An analytic theory of spatial power deposition profiles in gyro-device collectors

Summary form only given, as follows. The spiraling beams employed in gyrodevices can create regions of enhanced local heating in the collector as a result of the turning-point behavior of the electron orbits. This hot-spotting is exacerbated by small transverse or angular misalignments between the collector axis and the system magnetic axis, or by transverse magnetic fields in the electron gun. The ability to easily predict the spatial power deposition profile in a gyro-device collector would be a useful capability during the design of high average power, millimeter-wave gyroamplifiers, which often stress the limits of collector power loading.
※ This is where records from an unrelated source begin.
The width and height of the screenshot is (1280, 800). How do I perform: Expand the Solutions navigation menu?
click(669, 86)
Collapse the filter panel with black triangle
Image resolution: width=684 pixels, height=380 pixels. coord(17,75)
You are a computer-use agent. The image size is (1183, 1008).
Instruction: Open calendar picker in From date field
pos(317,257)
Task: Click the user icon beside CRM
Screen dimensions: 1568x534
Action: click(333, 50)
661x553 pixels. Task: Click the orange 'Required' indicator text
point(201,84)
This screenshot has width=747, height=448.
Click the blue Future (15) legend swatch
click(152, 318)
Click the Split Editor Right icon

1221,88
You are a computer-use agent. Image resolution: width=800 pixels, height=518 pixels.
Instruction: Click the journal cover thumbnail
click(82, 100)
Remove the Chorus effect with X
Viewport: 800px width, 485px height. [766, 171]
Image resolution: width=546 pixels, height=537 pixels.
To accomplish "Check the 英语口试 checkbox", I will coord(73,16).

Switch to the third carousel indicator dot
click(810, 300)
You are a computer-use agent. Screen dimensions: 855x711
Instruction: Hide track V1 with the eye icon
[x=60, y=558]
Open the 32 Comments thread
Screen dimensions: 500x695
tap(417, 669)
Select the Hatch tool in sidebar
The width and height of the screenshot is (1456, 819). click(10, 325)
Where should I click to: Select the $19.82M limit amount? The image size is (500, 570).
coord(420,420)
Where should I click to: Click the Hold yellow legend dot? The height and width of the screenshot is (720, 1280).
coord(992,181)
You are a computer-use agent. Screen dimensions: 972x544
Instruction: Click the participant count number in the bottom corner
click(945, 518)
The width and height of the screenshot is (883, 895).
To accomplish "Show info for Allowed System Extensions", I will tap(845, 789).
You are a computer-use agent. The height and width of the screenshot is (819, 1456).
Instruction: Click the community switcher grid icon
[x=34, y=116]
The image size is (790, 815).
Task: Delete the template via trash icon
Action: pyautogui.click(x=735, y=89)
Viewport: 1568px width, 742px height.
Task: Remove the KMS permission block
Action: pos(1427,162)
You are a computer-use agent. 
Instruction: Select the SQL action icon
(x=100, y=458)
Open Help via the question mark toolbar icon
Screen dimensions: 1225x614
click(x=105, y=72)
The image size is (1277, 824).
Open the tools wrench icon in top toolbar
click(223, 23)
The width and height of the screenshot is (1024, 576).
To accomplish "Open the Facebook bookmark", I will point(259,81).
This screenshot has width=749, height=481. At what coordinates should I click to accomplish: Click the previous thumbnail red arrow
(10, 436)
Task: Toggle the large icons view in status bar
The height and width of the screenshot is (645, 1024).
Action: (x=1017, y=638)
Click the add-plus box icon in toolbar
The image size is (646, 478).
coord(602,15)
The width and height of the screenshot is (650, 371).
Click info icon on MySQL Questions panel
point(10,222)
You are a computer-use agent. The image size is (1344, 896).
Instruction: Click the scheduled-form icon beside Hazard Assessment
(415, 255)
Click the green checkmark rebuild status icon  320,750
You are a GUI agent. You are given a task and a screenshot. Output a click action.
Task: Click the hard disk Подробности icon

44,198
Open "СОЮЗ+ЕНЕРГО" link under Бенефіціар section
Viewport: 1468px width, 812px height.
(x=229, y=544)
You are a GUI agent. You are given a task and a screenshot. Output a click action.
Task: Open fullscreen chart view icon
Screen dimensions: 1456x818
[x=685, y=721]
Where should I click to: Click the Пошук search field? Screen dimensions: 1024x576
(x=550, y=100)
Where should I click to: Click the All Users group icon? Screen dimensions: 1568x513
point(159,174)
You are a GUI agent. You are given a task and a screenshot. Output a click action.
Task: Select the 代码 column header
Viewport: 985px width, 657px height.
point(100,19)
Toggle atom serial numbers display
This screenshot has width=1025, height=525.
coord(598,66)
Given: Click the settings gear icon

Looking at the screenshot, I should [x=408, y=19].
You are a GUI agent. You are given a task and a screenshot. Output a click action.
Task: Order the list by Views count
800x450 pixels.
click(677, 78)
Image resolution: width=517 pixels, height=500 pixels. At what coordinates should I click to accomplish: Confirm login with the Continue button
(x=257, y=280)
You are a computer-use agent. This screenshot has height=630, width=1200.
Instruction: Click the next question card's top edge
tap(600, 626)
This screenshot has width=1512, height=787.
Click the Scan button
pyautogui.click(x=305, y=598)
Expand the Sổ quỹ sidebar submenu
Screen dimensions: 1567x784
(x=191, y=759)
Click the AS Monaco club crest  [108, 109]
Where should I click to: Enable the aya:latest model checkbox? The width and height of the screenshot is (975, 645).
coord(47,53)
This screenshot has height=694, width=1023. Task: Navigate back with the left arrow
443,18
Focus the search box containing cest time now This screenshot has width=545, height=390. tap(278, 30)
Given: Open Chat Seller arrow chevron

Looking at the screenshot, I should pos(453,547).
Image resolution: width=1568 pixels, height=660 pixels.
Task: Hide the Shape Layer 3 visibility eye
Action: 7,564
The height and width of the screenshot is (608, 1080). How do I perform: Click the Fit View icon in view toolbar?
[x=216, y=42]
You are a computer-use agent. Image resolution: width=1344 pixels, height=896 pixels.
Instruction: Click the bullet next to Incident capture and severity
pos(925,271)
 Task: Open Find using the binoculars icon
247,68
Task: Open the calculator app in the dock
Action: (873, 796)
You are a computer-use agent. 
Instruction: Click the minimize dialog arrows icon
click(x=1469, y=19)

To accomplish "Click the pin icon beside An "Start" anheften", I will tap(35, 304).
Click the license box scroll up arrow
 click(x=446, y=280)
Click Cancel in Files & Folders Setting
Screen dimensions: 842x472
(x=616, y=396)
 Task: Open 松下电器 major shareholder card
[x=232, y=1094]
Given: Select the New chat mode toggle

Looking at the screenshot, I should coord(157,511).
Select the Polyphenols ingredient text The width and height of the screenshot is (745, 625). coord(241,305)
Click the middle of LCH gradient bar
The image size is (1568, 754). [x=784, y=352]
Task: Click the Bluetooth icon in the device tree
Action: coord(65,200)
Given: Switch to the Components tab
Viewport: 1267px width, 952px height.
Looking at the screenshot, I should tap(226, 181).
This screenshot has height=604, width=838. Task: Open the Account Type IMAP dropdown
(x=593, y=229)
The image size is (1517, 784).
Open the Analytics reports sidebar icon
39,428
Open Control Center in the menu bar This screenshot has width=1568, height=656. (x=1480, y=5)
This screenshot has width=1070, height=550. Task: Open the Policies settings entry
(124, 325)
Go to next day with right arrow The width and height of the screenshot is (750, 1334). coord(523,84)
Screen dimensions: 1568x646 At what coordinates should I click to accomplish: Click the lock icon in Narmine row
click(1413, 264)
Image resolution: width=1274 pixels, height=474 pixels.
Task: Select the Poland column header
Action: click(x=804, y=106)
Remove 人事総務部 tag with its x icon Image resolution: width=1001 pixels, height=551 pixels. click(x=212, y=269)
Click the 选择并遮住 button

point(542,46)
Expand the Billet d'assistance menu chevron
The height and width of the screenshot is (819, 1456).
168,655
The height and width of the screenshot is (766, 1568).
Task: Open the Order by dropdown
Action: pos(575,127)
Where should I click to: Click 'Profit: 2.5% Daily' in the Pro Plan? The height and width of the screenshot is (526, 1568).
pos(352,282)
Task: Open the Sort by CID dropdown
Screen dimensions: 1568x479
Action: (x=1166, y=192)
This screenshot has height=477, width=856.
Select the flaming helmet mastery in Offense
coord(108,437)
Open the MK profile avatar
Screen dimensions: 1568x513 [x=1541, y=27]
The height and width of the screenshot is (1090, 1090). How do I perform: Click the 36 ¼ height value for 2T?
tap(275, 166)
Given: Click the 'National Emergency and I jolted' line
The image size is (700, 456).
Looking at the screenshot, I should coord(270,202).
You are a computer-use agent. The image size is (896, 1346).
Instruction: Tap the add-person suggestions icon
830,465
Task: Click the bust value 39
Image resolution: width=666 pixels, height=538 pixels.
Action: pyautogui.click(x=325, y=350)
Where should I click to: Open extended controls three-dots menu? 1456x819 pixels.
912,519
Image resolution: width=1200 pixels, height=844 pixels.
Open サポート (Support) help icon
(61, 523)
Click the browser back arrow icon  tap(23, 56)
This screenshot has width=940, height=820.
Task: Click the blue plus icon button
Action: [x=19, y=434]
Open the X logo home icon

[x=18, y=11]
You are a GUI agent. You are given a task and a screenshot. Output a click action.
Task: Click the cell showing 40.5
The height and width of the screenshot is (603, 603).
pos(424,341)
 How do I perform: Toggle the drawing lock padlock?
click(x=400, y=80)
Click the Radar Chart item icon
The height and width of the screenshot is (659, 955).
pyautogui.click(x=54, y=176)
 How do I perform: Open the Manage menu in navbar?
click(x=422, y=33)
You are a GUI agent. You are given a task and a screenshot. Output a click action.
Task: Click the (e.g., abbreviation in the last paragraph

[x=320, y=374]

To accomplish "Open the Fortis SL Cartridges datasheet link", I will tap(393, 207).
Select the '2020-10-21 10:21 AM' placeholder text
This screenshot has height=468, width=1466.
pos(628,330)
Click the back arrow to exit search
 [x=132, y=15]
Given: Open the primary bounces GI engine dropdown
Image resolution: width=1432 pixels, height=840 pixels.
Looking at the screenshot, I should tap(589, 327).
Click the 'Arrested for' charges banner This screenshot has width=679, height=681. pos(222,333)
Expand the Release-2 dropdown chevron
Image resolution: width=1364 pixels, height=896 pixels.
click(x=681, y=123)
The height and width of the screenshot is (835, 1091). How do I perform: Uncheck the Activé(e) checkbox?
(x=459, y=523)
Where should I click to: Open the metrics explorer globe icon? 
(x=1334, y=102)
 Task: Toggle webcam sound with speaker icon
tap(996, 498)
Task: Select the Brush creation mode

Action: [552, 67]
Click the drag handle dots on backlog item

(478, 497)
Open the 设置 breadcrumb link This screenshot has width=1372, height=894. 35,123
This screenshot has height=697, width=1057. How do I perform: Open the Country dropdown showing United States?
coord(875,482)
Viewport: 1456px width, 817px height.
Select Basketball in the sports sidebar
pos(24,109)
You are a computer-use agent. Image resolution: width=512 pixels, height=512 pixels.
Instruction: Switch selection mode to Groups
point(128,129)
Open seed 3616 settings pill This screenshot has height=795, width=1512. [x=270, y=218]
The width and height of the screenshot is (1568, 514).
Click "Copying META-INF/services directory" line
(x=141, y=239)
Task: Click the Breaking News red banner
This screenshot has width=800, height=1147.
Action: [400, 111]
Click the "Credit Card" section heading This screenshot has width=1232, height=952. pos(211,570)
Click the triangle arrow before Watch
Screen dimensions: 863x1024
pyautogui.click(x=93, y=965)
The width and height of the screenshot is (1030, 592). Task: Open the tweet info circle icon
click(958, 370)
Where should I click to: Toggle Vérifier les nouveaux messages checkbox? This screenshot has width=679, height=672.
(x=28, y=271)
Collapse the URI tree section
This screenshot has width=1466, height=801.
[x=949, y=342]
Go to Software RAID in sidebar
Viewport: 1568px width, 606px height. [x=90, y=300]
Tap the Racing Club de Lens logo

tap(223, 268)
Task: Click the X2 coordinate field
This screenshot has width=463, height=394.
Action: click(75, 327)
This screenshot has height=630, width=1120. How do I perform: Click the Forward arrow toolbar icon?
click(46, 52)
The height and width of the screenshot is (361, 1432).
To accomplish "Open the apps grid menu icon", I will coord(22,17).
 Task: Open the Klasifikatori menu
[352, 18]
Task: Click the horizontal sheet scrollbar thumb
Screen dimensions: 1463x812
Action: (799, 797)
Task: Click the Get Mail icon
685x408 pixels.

Such an analysis can aid in designing the collector cooling, in setting transverse magnetic field and mechanical alignment tolerances, or designing depressed collectors for gyrotron oscillators. A new procedure to generate synthetic collector maps in small-orbit gyrodevices has been developed based on adiabatic theory. The fringing magnetic field from a semi-infinite solenoid is used as a realistic model for the field in the impact area of the collector. The adiabatic equations for electron motion in this field profile are solved exactly, yielding analytic expressions for radius and gyrophase angle as a function of axial position. When combined with expressions for the location of the cylindrical collector wall, one obtains a characteristic equation that describes the impact locations of a single beamlet of electrons. The locus of impacts is exactly solvable for a perfectly aligned collector, and the more general misaligned case can be evaluated with simple root-finding techniques. To create a complete collector map, the locus of impact sites is computed assuming realistic distributions of Larmor radii, guiding center azimuthal angles, and guiding center radii. This new procedure eliminates the need for numerical integration of millions of electron trajectories.